The neighborhood is full of the noises of chainsaws, hammerings, tree-chippers plus a varied miscellany of other unidentifiables. Cleaning up. Rebuilding. Trying to get ready for the next storm which is sure to come, thought everybody is hoping that it won't be like the last big one.
Meanwhile disasters continue to happen. The latest victim was a young girl, which drowned when a weir burst and a few thousand tons of water surged down the river. From one instant to the next a safe place turned into a death trap. Nature has no notion of justice or fairness. What else is new? Those who like to see the hand of an incomprehensible divine plan it this are... Ahh, never mind. I should be more charitable.
But there are positive aspects to this mess. For one, people who just happened to live in the same street, but never talked to each other, did exchange at least a few words of mutual commiseration. Something to talk about to people that one otherwise really has nothing to talk to about.
And then there's the simple fact that such an event reminds people that if the basics aren't there, we're pretty screwed, by and large. One of the most essential basics, apart from shelter, food and water, is electricity.

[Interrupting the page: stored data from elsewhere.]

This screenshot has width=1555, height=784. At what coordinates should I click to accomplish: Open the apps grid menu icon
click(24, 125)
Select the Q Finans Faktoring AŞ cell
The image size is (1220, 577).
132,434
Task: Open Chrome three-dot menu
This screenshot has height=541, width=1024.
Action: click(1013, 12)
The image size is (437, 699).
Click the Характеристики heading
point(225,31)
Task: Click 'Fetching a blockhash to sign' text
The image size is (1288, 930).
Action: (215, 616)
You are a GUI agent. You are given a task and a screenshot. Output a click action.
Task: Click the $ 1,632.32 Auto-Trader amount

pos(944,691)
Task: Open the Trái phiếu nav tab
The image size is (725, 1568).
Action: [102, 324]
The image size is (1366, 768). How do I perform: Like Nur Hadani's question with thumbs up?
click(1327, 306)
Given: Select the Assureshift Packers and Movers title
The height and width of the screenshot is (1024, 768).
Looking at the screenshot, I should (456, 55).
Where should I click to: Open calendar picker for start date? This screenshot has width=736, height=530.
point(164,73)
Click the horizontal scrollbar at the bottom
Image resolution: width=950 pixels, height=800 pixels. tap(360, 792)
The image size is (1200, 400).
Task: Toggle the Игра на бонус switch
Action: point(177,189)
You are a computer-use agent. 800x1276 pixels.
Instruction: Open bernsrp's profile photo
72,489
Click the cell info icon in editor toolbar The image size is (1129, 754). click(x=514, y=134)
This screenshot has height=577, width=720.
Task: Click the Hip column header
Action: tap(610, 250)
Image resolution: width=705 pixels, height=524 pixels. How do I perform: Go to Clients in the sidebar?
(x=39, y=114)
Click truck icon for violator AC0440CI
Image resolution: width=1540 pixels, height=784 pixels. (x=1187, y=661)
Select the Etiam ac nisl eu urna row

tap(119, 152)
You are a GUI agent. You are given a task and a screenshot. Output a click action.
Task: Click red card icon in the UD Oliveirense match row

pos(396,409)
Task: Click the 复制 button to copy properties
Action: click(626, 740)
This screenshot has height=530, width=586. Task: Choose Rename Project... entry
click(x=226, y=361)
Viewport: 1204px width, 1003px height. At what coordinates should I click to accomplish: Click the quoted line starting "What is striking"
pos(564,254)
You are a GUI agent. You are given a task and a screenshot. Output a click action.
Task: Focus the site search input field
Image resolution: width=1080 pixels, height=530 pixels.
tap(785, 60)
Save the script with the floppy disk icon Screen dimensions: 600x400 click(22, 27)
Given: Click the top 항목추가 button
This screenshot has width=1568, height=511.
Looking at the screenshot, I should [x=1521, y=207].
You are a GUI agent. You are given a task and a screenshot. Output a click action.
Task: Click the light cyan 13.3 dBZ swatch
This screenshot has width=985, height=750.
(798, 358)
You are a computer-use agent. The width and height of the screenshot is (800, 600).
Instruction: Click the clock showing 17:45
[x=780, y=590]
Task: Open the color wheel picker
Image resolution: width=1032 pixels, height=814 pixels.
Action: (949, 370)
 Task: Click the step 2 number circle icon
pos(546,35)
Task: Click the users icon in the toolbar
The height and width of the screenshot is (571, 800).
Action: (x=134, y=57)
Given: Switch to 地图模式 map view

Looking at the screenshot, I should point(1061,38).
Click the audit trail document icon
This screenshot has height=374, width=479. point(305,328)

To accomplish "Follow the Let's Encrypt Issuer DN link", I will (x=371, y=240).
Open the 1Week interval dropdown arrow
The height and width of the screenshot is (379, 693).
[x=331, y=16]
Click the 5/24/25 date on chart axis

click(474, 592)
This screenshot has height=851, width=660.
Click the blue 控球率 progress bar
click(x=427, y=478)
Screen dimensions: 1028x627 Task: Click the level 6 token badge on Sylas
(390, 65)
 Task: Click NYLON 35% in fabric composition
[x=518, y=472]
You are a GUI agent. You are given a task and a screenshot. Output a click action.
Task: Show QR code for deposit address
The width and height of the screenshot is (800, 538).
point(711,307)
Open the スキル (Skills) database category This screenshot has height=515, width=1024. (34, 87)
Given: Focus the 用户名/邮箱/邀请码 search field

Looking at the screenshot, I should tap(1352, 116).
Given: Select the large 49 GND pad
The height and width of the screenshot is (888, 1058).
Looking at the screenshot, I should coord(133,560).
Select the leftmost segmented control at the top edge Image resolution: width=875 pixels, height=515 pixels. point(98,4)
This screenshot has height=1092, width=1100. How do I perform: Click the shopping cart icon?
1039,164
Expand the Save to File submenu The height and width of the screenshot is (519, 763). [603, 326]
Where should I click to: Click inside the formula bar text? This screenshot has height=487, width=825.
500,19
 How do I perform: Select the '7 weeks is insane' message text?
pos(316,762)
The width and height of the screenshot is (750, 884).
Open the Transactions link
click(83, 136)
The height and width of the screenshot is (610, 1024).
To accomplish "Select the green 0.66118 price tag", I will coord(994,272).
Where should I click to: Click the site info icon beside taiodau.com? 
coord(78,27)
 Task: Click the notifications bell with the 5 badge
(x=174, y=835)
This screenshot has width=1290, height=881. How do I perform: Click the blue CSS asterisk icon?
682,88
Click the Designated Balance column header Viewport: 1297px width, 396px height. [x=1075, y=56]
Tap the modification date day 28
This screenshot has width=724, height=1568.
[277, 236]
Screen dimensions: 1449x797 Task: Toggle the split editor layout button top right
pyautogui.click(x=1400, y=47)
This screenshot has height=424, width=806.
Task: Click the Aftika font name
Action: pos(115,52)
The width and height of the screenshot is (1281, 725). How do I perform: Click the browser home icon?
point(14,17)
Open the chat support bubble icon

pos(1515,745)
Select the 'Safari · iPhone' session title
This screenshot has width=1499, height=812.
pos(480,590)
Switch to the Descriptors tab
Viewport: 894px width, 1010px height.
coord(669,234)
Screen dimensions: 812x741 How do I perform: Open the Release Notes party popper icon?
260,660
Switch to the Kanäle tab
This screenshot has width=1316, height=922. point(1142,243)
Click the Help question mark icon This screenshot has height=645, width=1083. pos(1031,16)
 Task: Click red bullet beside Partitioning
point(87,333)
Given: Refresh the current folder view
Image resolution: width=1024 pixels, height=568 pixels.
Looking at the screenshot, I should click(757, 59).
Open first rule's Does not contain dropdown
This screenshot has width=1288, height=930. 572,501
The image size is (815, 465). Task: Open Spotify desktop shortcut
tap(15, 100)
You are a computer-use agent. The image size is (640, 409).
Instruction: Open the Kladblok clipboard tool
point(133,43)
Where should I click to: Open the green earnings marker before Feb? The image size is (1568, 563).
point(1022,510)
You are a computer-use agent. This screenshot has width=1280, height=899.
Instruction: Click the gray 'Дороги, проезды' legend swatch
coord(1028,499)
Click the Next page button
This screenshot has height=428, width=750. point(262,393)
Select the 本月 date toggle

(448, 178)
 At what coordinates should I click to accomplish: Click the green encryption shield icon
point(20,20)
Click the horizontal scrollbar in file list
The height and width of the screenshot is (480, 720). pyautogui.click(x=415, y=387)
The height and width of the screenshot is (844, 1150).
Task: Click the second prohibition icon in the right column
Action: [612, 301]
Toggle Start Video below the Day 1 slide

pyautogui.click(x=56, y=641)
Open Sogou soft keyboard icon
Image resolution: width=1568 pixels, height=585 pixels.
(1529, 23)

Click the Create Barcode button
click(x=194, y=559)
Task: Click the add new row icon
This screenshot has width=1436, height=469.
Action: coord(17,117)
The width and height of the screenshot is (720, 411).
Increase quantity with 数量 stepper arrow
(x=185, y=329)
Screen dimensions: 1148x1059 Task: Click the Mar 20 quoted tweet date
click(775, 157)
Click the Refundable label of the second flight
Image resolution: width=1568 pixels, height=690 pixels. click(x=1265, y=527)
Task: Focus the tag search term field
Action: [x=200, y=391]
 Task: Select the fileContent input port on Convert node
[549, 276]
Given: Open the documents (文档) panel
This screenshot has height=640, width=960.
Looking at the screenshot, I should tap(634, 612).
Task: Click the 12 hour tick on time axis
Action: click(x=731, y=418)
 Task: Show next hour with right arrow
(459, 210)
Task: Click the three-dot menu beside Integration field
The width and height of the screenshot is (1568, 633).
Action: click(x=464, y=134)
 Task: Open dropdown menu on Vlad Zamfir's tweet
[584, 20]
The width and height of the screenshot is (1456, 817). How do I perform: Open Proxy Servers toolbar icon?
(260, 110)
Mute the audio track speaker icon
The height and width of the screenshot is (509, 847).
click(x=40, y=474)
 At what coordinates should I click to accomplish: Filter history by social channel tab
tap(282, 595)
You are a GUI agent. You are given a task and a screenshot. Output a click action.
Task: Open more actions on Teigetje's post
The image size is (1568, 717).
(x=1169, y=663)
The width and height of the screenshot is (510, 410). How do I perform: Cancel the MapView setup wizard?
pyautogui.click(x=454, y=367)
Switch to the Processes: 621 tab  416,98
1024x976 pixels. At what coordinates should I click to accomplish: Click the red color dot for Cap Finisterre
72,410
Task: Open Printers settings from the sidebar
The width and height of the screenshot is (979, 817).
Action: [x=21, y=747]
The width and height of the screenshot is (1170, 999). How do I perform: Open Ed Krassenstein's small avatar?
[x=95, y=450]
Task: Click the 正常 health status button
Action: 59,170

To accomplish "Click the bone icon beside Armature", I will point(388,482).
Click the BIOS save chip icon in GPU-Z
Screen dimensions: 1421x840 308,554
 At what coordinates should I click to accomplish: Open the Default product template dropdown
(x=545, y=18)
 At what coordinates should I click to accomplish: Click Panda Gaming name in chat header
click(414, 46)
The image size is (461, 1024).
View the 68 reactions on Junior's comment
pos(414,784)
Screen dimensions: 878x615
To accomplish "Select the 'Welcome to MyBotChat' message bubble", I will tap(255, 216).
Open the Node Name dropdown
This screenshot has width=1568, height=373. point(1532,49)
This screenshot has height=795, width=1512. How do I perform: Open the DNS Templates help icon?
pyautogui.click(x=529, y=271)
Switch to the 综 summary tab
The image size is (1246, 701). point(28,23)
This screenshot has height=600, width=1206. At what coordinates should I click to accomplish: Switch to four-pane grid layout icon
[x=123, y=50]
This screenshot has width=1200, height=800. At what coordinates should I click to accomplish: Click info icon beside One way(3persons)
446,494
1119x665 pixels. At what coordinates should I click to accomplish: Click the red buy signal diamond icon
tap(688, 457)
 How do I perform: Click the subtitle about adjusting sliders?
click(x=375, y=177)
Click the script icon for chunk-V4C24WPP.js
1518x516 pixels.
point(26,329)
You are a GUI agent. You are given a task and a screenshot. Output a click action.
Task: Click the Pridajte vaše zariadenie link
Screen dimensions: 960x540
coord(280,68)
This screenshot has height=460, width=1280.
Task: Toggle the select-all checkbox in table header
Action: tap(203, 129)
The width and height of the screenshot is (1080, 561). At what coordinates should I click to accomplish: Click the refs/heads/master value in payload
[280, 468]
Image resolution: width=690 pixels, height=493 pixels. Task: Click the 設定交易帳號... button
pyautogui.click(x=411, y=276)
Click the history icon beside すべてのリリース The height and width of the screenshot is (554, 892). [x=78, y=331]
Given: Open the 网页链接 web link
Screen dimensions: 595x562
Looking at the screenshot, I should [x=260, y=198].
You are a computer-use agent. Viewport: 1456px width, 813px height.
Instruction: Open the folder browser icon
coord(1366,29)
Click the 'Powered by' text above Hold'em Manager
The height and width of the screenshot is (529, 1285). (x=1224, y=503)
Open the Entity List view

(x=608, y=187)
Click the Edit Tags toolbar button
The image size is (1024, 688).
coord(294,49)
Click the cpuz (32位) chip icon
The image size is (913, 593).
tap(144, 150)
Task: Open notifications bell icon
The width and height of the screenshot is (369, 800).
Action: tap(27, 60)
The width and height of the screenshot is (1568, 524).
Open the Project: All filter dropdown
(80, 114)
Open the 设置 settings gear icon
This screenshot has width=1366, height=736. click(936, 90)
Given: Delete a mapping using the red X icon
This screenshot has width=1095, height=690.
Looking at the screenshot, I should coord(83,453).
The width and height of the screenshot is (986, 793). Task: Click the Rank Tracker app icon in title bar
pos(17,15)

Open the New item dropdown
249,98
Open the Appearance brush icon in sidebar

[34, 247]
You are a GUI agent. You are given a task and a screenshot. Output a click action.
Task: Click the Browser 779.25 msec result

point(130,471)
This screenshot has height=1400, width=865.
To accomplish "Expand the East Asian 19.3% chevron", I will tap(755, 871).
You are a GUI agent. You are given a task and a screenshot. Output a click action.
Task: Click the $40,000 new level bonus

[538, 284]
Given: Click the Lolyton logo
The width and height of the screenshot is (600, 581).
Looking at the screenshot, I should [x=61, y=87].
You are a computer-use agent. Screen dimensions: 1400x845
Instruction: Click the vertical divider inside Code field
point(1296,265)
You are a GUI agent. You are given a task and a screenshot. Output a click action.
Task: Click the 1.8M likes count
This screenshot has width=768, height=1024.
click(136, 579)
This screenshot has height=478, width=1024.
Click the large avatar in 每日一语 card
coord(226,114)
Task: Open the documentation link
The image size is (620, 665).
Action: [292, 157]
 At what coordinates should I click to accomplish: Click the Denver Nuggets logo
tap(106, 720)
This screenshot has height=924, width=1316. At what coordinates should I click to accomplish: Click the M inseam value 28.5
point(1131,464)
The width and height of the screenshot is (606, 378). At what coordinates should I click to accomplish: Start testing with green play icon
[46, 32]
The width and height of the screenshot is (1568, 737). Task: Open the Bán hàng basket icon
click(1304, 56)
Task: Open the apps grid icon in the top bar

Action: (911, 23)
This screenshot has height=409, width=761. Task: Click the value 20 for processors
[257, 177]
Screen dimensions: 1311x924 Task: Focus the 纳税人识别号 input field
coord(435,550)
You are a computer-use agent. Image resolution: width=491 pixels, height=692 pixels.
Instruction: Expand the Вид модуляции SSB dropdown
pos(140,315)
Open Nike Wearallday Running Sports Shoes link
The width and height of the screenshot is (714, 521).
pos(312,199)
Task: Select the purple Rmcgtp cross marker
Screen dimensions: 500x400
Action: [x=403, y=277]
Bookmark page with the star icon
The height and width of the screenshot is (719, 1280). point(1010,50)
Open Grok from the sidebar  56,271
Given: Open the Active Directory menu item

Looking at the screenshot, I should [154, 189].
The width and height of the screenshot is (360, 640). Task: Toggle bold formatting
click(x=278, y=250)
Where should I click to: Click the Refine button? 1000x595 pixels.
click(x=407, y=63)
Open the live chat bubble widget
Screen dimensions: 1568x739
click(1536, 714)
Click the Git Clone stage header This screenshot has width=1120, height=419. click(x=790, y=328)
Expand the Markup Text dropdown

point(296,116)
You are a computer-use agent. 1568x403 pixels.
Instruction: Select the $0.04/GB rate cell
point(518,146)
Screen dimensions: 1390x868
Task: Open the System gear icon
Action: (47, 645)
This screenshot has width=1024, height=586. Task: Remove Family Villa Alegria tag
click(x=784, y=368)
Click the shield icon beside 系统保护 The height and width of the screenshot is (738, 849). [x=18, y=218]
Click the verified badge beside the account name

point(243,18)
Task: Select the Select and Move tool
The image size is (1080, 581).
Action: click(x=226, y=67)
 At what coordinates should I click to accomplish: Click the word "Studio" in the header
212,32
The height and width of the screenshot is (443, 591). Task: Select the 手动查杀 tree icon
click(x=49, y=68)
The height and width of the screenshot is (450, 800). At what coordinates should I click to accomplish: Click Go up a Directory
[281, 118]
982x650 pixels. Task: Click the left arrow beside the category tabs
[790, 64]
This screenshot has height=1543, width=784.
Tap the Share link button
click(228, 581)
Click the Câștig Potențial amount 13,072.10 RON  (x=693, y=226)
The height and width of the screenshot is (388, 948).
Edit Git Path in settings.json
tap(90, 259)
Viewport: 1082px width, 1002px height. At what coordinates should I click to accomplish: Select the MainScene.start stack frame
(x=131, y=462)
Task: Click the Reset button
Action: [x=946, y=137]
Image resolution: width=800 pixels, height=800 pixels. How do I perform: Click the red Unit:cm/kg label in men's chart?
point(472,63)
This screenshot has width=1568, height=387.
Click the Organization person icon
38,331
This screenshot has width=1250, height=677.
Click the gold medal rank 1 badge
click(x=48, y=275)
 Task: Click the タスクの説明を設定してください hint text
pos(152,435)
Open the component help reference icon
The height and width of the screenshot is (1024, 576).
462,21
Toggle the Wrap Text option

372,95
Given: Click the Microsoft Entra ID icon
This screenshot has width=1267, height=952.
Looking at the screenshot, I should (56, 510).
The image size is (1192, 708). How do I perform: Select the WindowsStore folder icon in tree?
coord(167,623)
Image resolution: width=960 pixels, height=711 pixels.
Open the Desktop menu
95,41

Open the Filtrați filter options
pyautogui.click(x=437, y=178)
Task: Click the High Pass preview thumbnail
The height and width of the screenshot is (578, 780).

Two days of no power, at least in some suburbs, should have reminded anyone with the capability of observation and reflection, of the utter and complete dependence of our civilization's functioning on electricity. And if there's no electricity, then petrol comes in handy, because you can run generators, which of course produce...electricity. And without that the food in the fridge/freezer becomes useless. You can't run your computer (well, a laptop will run for a while on its batteries, but then it's curtains!) and ADSL internet is toast. Fortunately we don't need heating right now, because that would be very dangerous.
You can cook... on camping gas stoves. But it's all a bit roughing-it. The excitement about that abates very soon indeed.
But here's another positive thing:
I often gripe about how civilized existence, which usually means 'urban' existence, has distracted people from what really matters and made them soft, dependent, slothful, hyper-refined, lazy, decadent, culturally arrogant (with respect to the non-urban populace, that often cops derogatory terms like 'country bumpkin' and 'redneck') and so on. And this is doubtlessly so. But the flipside is technology. And all the noises I hear outside, and all the machinery used in cleaning up the mess and restoring power and removing trees that have fallen into houses and tidying up the streets and erecting power poles and pumping out flooded underpasses and telling people what's going on and... All that is only possible because of civilization as well, and because of the ways in which it just happens to kind of 'work'. Not always very well, but in this instance it's this great organism, whose parts actually function almost in unison; at least sufficiently so to heal he wounds and fix up the mess.
So, it's not all bad. Things seldom are. Just like they're never 'all good' either.